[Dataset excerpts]

┄┄┄┄┄┄

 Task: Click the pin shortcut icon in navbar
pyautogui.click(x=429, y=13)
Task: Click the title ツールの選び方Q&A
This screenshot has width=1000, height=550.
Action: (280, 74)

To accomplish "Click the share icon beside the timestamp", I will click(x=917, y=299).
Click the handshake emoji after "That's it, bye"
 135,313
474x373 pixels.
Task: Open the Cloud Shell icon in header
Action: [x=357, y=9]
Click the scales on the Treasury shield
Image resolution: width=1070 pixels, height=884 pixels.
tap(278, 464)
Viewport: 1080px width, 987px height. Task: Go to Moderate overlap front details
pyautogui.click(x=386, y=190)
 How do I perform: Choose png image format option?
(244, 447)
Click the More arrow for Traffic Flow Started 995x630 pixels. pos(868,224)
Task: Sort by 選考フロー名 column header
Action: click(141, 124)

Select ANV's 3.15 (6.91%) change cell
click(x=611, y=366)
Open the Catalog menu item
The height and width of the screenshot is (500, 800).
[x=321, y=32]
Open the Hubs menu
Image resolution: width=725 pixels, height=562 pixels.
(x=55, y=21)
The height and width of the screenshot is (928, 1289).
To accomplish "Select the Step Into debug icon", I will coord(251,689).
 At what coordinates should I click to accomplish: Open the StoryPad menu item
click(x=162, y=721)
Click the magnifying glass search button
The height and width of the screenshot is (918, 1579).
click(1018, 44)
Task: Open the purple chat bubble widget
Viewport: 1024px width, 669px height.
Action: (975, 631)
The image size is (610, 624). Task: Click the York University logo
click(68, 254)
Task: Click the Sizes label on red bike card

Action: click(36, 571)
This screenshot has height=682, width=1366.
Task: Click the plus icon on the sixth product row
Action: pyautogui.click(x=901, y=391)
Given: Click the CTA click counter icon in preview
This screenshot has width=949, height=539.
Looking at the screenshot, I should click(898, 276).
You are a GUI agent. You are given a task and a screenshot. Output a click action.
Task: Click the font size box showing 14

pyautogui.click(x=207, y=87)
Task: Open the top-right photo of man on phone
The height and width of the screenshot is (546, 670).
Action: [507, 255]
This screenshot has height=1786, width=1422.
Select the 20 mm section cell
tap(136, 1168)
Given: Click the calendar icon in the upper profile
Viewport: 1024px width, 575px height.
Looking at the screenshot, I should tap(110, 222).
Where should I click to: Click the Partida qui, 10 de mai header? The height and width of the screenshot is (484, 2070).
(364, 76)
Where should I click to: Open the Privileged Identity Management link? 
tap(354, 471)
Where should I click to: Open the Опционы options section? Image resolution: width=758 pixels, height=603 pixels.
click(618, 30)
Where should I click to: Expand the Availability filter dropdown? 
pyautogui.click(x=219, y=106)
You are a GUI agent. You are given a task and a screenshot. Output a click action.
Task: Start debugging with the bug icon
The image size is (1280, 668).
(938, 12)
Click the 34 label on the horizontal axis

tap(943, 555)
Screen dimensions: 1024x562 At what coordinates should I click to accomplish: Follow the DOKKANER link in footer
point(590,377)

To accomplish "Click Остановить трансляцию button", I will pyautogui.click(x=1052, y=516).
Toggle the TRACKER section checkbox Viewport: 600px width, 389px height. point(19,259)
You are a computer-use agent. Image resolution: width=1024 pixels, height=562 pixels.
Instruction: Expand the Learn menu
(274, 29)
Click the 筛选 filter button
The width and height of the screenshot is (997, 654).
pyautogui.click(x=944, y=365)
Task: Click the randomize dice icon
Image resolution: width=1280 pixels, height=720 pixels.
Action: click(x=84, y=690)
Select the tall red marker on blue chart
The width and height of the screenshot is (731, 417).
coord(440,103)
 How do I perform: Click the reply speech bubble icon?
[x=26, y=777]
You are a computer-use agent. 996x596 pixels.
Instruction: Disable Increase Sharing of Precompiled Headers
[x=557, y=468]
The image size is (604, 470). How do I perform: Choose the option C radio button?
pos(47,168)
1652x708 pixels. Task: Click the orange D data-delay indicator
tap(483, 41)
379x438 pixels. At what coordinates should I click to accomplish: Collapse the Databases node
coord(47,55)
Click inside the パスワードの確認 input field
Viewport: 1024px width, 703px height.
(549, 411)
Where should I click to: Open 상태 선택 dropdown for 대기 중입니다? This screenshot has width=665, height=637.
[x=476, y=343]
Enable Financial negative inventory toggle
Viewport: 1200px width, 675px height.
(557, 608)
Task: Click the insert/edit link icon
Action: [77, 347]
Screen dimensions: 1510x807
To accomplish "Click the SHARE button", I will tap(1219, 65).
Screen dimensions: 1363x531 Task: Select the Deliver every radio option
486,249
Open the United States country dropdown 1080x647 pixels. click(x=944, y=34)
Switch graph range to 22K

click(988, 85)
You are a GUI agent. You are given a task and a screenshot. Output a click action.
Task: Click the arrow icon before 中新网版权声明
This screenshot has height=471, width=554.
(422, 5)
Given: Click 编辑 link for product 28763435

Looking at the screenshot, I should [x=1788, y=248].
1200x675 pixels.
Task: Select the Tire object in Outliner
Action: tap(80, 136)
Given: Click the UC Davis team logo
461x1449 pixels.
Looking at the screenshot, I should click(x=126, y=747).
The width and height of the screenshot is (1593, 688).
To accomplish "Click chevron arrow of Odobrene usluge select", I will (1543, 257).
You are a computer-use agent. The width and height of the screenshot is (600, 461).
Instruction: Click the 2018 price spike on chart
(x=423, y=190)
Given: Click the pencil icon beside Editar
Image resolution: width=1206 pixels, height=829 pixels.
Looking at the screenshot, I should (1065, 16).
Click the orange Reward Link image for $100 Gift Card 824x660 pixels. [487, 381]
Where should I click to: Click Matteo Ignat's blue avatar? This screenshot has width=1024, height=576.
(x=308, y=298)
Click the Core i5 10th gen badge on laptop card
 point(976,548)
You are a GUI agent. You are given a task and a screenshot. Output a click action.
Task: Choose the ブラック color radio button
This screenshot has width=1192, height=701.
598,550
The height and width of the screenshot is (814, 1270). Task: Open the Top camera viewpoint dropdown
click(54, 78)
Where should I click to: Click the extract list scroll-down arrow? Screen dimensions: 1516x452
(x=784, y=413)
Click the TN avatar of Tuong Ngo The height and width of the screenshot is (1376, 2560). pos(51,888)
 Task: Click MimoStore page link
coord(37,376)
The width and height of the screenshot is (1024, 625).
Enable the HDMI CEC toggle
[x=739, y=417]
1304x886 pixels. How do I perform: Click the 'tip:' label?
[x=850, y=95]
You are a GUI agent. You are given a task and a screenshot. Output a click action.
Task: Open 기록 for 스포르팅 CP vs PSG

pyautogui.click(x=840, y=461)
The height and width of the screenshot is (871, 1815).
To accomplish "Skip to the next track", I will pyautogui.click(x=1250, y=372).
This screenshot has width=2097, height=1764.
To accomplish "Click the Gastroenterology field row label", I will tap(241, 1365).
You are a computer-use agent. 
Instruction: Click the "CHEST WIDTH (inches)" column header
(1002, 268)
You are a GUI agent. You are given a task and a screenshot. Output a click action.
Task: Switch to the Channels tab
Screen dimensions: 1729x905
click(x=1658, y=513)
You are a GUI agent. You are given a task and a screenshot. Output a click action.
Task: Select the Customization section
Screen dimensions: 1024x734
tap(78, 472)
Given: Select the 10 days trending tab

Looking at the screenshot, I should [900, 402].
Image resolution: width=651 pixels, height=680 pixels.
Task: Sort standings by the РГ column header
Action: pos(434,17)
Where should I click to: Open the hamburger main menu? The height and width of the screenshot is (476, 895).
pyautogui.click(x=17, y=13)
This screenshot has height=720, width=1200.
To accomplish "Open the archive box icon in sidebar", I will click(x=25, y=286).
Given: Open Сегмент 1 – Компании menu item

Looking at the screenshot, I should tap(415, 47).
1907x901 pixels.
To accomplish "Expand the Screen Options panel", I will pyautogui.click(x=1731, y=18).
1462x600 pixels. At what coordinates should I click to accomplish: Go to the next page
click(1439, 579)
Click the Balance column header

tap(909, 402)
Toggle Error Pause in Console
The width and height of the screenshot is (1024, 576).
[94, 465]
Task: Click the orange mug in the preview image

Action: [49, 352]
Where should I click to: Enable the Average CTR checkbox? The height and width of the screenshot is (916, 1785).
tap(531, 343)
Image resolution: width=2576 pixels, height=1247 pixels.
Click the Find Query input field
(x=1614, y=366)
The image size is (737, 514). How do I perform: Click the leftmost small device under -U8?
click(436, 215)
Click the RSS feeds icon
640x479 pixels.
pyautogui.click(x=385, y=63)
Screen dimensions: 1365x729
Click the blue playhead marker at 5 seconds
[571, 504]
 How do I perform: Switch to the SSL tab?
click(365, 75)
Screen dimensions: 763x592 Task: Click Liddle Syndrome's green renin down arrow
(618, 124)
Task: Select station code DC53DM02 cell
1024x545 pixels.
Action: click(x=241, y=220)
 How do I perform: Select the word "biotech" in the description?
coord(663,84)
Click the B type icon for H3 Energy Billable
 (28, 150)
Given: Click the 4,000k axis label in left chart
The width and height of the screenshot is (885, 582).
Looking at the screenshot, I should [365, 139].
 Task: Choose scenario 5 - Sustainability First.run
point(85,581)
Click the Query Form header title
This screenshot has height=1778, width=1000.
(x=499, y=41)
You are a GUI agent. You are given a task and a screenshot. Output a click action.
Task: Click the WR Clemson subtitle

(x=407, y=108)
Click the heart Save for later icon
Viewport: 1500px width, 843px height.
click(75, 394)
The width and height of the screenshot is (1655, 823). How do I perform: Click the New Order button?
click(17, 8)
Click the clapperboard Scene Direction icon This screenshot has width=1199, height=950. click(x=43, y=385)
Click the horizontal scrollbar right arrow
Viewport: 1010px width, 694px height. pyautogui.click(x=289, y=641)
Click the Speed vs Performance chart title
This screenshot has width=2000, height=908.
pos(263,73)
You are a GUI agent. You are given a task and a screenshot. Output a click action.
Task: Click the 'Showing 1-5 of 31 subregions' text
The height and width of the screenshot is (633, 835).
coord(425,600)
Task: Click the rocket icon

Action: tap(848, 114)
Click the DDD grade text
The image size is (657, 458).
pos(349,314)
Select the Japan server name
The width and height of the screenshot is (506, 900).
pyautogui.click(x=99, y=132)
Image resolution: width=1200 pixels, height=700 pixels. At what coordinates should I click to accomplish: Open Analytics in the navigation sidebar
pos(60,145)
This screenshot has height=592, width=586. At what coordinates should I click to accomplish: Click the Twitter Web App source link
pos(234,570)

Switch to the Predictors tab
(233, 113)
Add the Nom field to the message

┄┄┄┄┄┄

#### Work order:
Filter on the word "computer": copy each matching line from the entries above.

#### Task solution:
You are a computer-use agent. Image resolution: width=1024 pixels, height=562 pixels.
You are a computer-use agent. 996x596 pixels.
You are a computer-use agent. The width and height of the screenshot is (600, 461).
You are a computer-use agent. 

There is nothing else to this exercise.